What to work on — Reproduce the lines of the material below verbatim, from the line with "The image size is (261, 213)." to the line with "coord(692,14)", both ends included.

Raw data —
════

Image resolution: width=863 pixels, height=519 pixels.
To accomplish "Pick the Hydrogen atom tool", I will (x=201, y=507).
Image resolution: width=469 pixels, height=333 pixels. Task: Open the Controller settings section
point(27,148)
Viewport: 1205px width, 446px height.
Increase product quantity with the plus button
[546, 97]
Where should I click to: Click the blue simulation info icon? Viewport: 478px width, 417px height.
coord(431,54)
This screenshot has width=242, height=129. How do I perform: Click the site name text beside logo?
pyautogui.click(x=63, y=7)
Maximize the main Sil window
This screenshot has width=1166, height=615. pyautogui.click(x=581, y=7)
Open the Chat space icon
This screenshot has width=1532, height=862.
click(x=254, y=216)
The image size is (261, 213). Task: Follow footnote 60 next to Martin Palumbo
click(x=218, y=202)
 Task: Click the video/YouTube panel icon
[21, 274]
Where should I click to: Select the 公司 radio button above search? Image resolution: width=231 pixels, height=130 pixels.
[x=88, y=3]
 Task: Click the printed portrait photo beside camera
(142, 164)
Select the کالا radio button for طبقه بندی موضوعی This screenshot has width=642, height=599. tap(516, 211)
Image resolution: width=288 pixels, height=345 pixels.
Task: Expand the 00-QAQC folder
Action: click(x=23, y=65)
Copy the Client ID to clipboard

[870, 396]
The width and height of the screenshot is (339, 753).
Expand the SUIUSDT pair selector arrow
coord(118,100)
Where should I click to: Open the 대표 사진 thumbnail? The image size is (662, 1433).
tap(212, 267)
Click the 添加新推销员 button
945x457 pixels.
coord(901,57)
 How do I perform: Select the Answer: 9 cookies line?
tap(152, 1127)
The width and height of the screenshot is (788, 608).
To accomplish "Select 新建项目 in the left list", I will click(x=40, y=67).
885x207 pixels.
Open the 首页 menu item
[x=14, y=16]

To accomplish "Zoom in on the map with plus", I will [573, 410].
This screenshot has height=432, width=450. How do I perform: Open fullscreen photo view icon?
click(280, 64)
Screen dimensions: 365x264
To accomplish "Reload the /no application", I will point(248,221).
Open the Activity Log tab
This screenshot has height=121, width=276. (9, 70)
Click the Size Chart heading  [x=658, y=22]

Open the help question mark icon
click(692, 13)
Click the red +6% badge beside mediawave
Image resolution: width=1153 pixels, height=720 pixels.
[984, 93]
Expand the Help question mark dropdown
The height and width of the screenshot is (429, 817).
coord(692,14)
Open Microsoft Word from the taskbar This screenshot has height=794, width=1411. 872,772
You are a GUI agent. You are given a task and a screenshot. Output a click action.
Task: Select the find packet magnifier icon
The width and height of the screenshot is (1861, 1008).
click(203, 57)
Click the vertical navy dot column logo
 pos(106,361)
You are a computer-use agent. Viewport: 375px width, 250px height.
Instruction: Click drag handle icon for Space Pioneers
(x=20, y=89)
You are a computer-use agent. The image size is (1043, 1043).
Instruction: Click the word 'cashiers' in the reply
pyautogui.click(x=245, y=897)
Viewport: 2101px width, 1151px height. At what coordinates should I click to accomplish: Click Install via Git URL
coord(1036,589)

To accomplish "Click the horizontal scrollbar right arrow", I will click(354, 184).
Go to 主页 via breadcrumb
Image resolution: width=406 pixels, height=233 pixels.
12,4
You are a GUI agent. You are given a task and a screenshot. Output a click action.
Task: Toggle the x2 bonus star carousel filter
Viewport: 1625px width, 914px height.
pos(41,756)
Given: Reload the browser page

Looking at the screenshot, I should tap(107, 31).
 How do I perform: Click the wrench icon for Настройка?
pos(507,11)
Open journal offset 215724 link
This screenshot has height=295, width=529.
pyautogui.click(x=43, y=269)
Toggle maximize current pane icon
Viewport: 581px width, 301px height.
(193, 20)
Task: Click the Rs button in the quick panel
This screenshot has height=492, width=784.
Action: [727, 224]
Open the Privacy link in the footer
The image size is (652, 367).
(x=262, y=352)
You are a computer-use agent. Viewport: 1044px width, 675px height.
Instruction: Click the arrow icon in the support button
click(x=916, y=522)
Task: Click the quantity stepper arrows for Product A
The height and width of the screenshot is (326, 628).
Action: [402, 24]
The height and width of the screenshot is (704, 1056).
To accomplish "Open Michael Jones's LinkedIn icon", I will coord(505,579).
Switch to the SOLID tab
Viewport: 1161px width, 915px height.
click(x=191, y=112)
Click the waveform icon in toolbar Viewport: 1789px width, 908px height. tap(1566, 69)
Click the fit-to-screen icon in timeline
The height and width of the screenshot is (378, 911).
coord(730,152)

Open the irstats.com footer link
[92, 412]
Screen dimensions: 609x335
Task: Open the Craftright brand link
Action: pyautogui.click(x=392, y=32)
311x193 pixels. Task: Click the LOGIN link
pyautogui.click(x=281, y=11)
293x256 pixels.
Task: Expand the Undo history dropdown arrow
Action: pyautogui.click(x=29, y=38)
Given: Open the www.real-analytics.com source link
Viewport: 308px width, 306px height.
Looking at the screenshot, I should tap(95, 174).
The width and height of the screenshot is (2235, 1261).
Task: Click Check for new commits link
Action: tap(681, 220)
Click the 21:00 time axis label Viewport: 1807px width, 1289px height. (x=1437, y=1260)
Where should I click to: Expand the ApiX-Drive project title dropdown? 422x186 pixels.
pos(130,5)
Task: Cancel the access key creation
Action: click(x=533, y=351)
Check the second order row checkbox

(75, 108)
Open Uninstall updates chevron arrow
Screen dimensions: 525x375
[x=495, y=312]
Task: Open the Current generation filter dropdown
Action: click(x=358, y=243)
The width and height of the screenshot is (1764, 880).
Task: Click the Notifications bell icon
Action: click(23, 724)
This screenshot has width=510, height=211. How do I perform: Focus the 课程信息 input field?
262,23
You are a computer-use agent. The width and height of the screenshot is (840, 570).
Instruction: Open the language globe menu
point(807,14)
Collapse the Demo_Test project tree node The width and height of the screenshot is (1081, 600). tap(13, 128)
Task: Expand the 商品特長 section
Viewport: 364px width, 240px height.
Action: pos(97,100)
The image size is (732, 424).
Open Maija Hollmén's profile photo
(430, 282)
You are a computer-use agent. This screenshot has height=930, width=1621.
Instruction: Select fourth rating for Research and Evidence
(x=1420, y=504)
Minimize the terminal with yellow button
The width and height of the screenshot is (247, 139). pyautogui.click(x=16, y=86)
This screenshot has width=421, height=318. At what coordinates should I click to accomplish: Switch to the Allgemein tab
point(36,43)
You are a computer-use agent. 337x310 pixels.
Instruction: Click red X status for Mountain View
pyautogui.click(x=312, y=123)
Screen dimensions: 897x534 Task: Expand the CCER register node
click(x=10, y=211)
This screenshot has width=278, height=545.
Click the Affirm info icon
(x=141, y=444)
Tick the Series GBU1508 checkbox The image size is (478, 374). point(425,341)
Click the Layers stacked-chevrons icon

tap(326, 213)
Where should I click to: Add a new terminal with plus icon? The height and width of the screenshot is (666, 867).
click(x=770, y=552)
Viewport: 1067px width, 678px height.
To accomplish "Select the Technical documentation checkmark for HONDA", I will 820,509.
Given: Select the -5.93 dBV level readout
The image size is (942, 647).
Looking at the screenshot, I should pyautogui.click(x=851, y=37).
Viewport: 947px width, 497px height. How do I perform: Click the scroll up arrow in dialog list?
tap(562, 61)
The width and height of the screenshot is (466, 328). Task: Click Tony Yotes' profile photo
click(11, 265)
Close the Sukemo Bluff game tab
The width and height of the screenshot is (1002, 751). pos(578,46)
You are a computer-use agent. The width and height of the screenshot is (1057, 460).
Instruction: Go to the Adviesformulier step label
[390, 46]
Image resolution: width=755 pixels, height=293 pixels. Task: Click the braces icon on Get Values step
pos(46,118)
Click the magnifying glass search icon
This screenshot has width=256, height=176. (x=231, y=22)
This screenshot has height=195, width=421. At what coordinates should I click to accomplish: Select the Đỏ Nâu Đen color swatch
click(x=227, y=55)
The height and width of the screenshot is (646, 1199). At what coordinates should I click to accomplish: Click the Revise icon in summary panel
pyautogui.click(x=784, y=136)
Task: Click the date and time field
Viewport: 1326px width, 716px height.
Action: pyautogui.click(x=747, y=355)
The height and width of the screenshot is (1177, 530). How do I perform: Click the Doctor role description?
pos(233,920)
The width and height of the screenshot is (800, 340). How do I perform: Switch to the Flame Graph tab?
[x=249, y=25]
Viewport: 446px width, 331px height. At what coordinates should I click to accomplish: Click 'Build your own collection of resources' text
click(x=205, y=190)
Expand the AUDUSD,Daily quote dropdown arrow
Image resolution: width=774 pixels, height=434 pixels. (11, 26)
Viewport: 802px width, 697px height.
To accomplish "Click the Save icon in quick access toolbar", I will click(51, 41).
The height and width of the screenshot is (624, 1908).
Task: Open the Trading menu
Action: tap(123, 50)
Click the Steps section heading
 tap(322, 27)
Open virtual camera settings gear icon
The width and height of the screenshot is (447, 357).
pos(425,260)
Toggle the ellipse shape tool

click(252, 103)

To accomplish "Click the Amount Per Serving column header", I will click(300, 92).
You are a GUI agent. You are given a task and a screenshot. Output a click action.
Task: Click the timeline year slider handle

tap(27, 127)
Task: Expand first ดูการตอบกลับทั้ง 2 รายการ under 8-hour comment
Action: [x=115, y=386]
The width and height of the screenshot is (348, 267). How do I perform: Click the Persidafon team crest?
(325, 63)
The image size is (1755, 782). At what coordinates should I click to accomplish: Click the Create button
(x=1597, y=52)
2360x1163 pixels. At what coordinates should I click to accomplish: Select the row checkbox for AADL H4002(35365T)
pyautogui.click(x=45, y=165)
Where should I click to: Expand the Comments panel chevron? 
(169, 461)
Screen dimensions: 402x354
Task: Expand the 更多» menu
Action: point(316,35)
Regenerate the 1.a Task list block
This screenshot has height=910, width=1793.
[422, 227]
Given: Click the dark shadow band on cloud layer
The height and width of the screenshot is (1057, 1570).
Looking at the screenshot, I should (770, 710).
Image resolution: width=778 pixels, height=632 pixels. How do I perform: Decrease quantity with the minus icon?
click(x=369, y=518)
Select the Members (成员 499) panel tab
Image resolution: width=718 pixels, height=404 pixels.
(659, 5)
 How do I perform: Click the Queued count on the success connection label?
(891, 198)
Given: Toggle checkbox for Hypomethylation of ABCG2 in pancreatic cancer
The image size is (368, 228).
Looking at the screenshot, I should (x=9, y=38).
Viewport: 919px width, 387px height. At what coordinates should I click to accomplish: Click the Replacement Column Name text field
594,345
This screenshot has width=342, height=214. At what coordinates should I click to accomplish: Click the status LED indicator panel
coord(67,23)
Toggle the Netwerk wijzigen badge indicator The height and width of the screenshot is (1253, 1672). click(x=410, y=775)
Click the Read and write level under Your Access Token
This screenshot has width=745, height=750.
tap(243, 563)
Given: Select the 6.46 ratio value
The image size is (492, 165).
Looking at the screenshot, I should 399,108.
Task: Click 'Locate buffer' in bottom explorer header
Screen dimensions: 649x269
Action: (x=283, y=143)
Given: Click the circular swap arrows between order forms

════

Result for this exercise —
The image size is (261, 213). Task: Follow footnote 60 next to Martin Palumbo
click(x=218, y=202)
 Task: Click the video/YouTube panel icon
[21, 274]
Where should I click to: Select the 公司 radio button above search? Image resolution: width=231 pixels, height=130 pixels.
[x=88, y=3]
 Task: Click the printed portrait photo beside camera
(142, 164)
Select the کالا radio button for طبقه بندی موضوعی This screenshot has width=642, height=599. tap(516, 211)
Image resolution: width=288 pixels, height=345 pixels.
Task: Expand the 00-QAQC folder
Action: click(x=23, y=65)
Copy the Client ID to clipboard

[870, 396]
The width and height of the screenshot is (339, 753).
Expand the SUIUSDT pair selector arrow
coord(118,100)
Where should I click to: Open the 대표 사진 thumbnail? The image size is (662, 1433).
tap(212, 267)
Click the 添加新推销员 button
945x457 pixels.
coord(901,57)
 How do I perform: Select the Answer: 9 cookies line?
tap(152, 1127)
The width and height of the screenshot is (788, 608).
To accomplish "Select 新建项目 in the left list", I will click(x=40, y=67).
885x207 pixels.
Open the 首页 menu item
[x=14, y=16]

To accomplish "Zoom in on the map with plus", I will [573, 410].
This screenshot has height=432, width=450. How do I perform: Open fullscreen photo view icon?
click(280, 64)
Screen dimensions: 365x264
To accomplish "Reload the /no application", I will point(248,221).
Open the Activity Log tab
This screenshot has height=121, width=276. (9, 70)
Click the Size Chart heading  [x=658, y=22]

Open the help question mark icon
click(692, 13)
Click the red +6% badge beside mediawave
Image resolution: width=1153 pixels, height=720 pixels.
[984, 93]
Expand the Help question mark dropdown
The height and width of the screenshot is (429, 817).
coord(692,14)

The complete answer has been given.